El café: de Yemen y los sufíes al mundo

قَهْوَةqahwah

De los círculos de dhikr en Yemen a la cafetería de tu esquina en Guadalajara.

Ciencia y salud · Inventos del mundo islámicoSegún el Corán y la Sunnah

Granos de café tostados y una taza humeante sobre una mesa de madera.
Granos de café tostados y una taza humeante sobre una mesa de madera.Foto: Mike Kenneally / Unsplash

Si tomas un café en la mañana antes de salir a trabajar, estás repitiendo un ritual que empezó hace unos seiscientos años en los monasterios sufíes de Yemen, no en una cafetería europea. La palabra misma, “café”, conserva el recorrido: viene del árabe qahwah, pasó al turco y de ahí a toda Europa. Esta página cuenta la historia real —con lo que es leyenda y lo que es documento— de cómo una infusión yemení se volvió la segunda bebida más consumida del planeta, y cómo llegó hasta la taza que tienes en la mano en Guadalajara.

Lo usas hoy

El café que compras en la tienda de la esquina, el que se sirve en cada oficina y cada sobremesa mexicana, desciende directamente de una costumbre religiosa: los sufíes (místicos musulmanes) de Yemen que bebían una infusión de granos tostados para permanecer despiertos durante las noches de oración y dhikr (recuerdo de Allah). De ahí salió, con el tiempo, el café espresso, el de olla, el de la cafetera italiana y el capuchino.

Quién, dónde, cuándo

La primera evidencia sólida y documentada del café como bebida aparece en Yemen a mediados del siglo XV, entre círculos sufíes cercanos al puerto de Mocha (o Al-Mukha), que dio su nombre a una variedad de café hasta hoy. Se cita con frecuencia a un jeque sufí, Ali ibn Umar al-Shadhili, como uno de los primeros en popularizarlo, aunque los detalles de su biografía son tan legendarios como precisos son los registros posteriores del uso de la bebida.
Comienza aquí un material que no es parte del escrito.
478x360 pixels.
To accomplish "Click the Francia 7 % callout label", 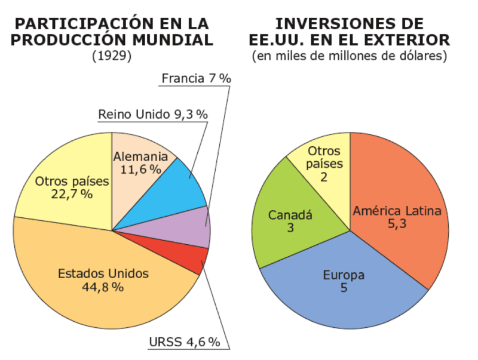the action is (197, 79).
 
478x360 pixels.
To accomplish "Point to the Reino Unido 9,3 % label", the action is (153, 115).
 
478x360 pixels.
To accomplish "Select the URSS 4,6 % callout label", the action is (185, 342).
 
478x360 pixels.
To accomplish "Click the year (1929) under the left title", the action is (112, 56).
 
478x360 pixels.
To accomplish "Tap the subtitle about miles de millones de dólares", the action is (350, 56).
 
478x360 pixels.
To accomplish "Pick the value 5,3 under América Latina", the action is (397, 224).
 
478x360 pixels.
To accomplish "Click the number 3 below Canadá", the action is (290, 228).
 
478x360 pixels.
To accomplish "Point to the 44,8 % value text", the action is (103, 287).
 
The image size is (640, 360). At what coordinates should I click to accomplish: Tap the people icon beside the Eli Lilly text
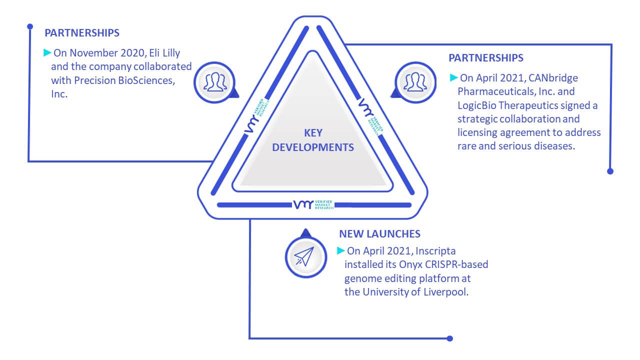coord(215,82)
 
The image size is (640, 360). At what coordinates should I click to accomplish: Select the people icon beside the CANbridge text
coord(415,82)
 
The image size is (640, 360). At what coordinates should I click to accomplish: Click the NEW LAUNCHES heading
coord(380,234)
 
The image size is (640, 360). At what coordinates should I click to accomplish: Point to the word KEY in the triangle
coord(313,133)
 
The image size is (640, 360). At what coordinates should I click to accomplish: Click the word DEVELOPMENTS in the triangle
coord(313,148)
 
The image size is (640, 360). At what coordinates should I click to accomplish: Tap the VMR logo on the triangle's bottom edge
coord(314,204)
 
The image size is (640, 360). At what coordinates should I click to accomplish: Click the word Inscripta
coord(436,251)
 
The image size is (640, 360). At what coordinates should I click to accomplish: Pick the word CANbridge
coord(553,78)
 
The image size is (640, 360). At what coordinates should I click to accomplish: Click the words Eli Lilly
coord(164,53)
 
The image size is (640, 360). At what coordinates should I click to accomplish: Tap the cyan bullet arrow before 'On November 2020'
coord(47,52)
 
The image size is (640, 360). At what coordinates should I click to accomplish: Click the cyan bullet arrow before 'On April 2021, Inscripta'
coord(340,250)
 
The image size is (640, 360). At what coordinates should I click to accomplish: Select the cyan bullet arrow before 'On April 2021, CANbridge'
coord(454,78)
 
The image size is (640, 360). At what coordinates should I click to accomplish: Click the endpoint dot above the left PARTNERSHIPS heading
coord(30,26)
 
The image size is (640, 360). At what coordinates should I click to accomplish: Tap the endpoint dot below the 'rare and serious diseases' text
coord(610,171)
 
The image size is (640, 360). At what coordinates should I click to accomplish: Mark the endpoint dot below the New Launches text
coord(450,338)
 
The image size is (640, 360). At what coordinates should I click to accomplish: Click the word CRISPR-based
coord(456,264)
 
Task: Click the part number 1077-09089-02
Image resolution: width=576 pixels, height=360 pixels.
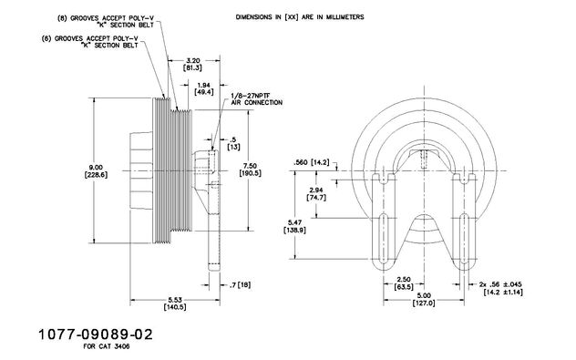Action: pos(95,334)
Desde Yemen, el café subió a La Meca y El Cairo a comienzos del siglo XVI, y de ahí a Estambul, capital del Imperio otomano, donde en 1554 abrieron las primeras casas de café (qahveh khaneh) al estilo que hoy reconocemos: un lugar público para conversar, jugar, escuchar música y hacer negocios, no solo para rezar.

Qué había antes y qué cambió

El cafeto (la planta) es originario de Etiopía, en la región de Kaffa, donde sus habitantes ya masticaban los frutos o los mezclaban con grasa animal para obtener energía en viajes largos —un uso documentado, aunque anterior y distinto de la bebida. No existía, sin embargo, ninguna tradición de tostar el grano, molerlo y prepararlo como infusión caliente.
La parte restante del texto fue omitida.